The chipmunks are also dancing. Dancing the same moves trying to best one another. However Brittany does do some "female" poses.
So I stand by my comments for the reasons stated above. If you see no value in the scene thats cool.
I didn't say I don't find any value in the scene. In fact, I remarked on the fluidity of the animation. As you posted this video under the heading "great silhouettes," I thought you were inviting forum members to engage in a discussion about character posing.

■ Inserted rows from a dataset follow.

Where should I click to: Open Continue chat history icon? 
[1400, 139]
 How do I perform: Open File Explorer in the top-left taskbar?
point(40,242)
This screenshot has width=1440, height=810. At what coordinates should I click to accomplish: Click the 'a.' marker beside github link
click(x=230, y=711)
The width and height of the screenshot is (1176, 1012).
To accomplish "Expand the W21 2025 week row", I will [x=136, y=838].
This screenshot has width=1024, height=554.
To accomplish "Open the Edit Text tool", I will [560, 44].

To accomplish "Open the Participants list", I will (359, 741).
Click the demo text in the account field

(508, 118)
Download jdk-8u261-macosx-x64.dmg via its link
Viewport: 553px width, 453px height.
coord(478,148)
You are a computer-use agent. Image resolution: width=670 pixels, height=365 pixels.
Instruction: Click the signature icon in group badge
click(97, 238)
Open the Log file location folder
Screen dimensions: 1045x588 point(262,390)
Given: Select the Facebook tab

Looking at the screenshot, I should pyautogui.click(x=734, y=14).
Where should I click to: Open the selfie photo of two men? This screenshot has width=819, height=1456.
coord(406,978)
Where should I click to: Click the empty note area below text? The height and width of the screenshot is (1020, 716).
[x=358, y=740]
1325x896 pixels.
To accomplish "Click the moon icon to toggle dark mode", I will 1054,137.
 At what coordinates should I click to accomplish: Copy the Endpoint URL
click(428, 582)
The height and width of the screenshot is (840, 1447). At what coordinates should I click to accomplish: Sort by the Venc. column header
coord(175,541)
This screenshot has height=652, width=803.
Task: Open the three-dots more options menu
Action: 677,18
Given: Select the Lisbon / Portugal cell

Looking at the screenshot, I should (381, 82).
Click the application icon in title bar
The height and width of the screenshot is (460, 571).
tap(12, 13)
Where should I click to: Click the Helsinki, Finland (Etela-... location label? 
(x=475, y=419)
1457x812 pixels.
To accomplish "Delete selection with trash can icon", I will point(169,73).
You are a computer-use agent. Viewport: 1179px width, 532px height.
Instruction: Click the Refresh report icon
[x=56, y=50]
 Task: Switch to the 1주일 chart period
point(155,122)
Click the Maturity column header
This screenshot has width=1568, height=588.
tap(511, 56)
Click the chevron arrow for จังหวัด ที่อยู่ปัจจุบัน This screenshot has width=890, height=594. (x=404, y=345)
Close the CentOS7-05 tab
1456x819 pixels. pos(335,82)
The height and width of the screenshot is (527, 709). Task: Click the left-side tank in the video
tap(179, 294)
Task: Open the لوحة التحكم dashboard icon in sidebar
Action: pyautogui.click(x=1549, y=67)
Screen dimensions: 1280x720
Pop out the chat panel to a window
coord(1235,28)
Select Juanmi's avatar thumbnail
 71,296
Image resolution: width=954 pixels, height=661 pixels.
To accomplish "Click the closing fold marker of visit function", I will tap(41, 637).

I asked if you believe it necessary for the emotional and physical make-up of each unique character to manifest in the poses or extremes from which those "great silhouettes" are derived. By the way, my answer to that question is "yes" in case you were curious. My suspicion is you like the scene for technical reasons but, I wanted to challenge you to take a closer look and try to recognize it's shortcomings. "great silhouettes" are the result of poses which reveal not just the action but, the reason for the action and who is taking that action. By definition, we should be able to fill in the silhouettes all black and still know who, what and why. This scene is predominantly about "what" but, not so much about "who."
If I understand your answer correctly, you seem to be saying "it doesn't matter because they are all chipmunks." Mrs. Brisby and the Great Owl walk differently because they are different species. Following your logic, Mrs. Brisby and Auntie Shrew walk differently because (in spite of their both being small rodents) they are different species. But what about Mrs. Brisby and Mr. Ages? They are both mice. Wait a minute, Mr. Ages wears a cast on his broken leg and walks with the aid of a cane. So, what is more important? They are mice or they have physical differences?
Don't you think the animators were interested in the emotional differences of the characters; from Auntie Shrew's "carry the world upon her shoulders" personality to the curmudgeonly Mr. Ages to the earnest and hopeful Mrs. Brisby? That's a rhetorical question (I actually know the answer to that one and that answer is "yes, they did care and that care had an enormous impact on the animation").
I haven't seen The Land Before Time in many years but, I'm certain there is a clear difference between the light-hearted Littlefoot and the more agressive Cera. Haven't you ever heard of animators getting to know a character by first figuring out their walk?
I also find your assessment of the animation of the seven dwarfs particularly enlightening. The dwarfs all have the same walk? There is no discernible difference between Grumpy and Dopey or Doc or Happy etc? This is fascinating news. I want to be sure we're thinking of the same film. Are you referring to the 1937 Disney version of Snow White and the Seven Dwarfs? If so, I think you should take another look. Also, if you're wondering what that sound is, it's the sound of Bill Tytla, Fred Moore and Walt Disney rolling over in their graves.
09-30-2010, 06:28 AM
While I appreciate your comments that they all move the same way, it was not the basis for my post. I am well aware of walk cycles and using that tool to find the character. I was not discussing walks, runs, or "finding" your character anywhere in my original post.
It was about studying Silhouettes and extreme poses. Which is all I was saying. You do not think its a good example. Which is fine, but I disagree.
Regarding Disney's Snow White, I can bring up several scenes where the Dwarfs walk the same or run the same. Walking home from work, sneaking around the house and running after the Witch. Those are "group" scenes and there is nothing distinctively different than the chipmunk "group" scenes. (Other maybe than Dopey whom sometimes has a skip while he walks)
Same with the Dinos in land. Group scenes of them walking or running away from danger are all the same. When a scene is centered on a single character on screen more character is evident in their body posture.
Mr. Ages walk is different from Mrs. Brisby because he has a broken leg. That's not finding your character in a walk. They put a clever device, (the cast on his leg) to create a different walk cycle. But its more a device than a distinctive character trait.
Again I did not say this chipmunk scene was about finding character or studying distinctive walk cycles. To each his own.